EuGH prüft Staatshilfen für Lufthansa aus der Corona-Zeit
Der Europäische Gerichtshof entscheidet heute über sechs Milliarden Euro Staatshilfen für die Lufthansa – mit möglicherweise weitreichenden Folgen.

Am Donnerstag, 23. April, steht die Lufthansa erneut vor dem höchsten EU-Gericht in Luxemburg. Wie der «Stern» berichtet, werden die Corona-Milliardenhilfen für den Konzern ab 09.30 Uhr auf den Prüfstand gestellt.
Der Streit dreht sich um sechs Milliarden Euro, die Deutschland 2020 als staatliches Rettungspaket für die Fluggesellschaft angemeldet hatte. Die EU-Kommission genehmigte dieses Paket damals, ohne ein formelles Prüfverfahren einzuleiten, wie «airliners.de» berichtet.
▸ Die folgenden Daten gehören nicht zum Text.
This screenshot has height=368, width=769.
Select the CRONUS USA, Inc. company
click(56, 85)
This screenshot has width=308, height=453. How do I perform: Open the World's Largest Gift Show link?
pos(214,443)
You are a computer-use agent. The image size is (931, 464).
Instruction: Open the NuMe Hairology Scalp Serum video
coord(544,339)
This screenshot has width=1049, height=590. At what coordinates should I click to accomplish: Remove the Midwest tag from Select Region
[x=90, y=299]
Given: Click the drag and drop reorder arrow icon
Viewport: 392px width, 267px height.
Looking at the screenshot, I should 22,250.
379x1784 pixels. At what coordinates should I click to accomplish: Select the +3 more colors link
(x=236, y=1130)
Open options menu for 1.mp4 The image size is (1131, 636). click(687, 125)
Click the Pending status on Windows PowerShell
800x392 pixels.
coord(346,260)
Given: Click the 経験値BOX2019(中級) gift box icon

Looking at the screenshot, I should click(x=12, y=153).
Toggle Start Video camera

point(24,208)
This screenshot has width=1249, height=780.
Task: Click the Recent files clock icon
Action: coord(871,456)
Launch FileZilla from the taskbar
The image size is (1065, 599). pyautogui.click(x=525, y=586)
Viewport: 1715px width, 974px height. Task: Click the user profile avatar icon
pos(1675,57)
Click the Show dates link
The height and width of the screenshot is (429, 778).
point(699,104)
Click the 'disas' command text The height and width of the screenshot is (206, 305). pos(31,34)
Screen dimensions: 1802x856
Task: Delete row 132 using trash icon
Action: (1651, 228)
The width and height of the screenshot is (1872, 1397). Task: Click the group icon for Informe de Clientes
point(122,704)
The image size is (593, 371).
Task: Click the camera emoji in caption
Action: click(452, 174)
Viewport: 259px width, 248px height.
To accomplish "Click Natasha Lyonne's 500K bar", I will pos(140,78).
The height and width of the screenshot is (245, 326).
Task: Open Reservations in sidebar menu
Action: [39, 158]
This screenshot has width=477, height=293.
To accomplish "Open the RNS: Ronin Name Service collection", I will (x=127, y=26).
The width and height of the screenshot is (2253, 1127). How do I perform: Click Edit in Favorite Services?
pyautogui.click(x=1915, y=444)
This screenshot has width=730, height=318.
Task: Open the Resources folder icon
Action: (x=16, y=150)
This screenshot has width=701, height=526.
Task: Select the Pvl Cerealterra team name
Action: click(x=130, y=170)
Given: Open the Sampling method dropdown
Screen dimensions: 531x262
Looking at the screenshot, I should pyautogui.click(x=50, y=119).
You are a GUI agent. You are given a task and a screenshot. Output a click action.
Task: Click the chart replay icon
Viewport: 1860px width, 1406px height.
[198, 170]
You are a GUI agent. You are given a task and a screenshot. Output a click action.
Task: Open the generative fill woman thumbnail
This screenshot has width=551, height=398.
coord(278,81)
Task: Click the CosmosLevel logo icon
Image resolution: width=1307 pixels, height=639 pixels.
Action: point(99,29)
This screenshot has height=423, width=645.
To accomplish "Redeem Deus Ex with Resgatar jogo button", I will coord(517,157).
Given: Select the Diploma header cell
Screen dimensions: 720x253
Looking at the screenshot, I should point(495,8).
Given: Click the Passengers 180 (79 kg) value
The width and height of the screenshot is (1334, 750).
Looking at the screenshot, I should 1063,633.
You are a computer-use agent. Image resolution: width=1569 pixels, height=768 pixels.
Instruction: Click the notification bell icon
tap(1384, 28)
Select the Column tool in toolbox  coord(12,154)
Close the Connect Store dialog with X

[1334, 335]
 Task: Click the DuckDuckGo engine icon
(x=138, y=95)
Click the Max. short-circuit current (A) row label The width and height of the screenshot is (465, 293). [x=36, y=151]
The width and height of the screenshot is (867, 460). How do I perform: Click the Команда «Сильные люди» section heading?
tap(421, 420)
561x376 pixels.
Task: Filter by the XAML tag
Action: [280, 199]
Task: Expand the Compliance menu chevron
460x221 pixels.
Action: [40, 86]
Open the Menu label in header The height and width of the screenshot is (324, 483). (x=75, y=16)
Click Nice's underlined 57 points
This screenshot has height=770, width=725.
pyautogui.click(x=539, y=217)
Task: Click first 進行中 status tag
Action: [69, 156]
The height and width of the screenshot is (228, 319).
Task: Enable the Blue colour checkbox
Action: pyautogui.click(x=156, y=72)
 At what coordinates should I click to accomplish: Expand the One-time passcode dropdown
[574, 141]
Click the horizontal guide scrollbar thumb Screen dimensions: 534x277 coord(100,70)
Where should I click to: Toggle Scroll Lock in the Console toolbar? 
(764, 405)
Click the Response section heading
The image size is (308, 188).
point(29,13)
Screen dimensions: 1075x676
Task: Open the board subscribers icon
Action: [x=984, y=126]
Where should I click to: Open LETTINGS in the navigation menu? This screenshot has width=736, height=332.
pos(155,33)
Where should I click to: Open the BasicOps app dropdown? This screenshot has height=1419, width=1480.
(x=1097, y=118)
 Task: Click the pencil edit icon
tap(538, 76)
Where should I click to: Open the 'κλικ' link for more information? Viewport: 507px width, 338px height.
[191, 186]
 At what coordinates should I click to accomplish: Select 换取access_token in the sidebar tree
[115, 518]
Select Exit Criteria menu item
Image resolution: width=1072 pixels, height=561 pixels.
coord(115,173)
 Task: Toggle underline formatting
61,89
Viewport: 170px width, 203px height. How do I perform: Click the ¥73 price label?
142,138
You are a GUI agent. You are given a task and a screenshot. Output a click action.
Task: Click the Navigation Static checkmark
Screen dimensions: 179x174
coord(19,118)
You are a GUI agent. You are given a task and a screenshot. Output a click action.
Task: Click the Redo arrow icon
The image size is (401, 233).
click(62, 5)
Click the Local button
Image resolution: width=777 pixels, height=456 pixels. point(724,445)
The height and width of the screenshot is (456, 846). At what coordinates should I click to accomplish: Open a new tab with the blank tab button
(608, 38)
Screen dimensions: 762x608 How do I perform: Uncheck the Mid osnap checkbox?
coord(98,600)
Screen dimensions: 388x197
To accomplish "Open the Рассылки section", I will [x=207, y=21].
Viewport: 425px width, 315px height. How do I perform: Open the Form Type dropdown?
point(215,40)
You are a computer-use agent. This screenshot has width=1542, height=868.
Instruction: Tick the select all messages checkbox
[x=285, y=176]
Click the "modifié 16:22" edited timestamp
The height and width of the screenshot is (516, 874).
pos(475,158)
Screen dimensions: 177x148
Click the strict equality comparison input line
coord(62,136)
Ryanair und Condor klagten gegen diesen Beschluss und bekamen vor der ersten Instanz recht. Das erstinstanzliche EU-Gericht erklärte im Mai 2023 die Kommissionsgenehmigung für nichtig, so der «Stern».
Fehler der EU-Kommission
Die Richter der ersten Instanz erkannten damals laut der «Legal Tribune Online» gleich mehrere Beurteilungsfehler der Kommission. Diese habe unter anderem Lufthansas Marktmacht an bestimmten Flughäfen zu niedrig eingeschätzt.
Zudem bemängelte das Gericht, dass die Kommission Lufthansas angebliche Unfähigkeit zur Marktfinanzierung zu unkritisch übernommen hatte. Auch die vereinbarten Wettbewerbsauflagen seien nicht ausreichend gewesen, um einen wirksamen Wettbewerb zu sichern, berichtet «airliners.de».
Lufthansa akzeptierte das Urteil nicht und zog den Fall vor den Europäischen Gerichtshof. Die EU-Kommission selbst verzichtete hingegen auf ein Rechtsmittel, wie «airliners.de» festhält.
Lufthansa hat Staatshilfen komplett zurückgezahlt
Laut «Vlex» empfahl Generalanwalt Biondi dem Gerichtshof in seinen Schlussanträgen vom Oktober 2025, das Rechtsmittel der Lufthansa zurückzuweisen.

Solche Schlussanträge sind für den EuGH zwar nicht bindend, werden aber in vielen Fällen als Richtungsweiser gewertet.
Lufthansa hat die Staatshilfen nach Angaben von «airliners.de» bereits vollständig zurückgezahlt. Welche praktischen Folgen das heutige Urteil somit noch haben könnte, bleibt vorerst offen.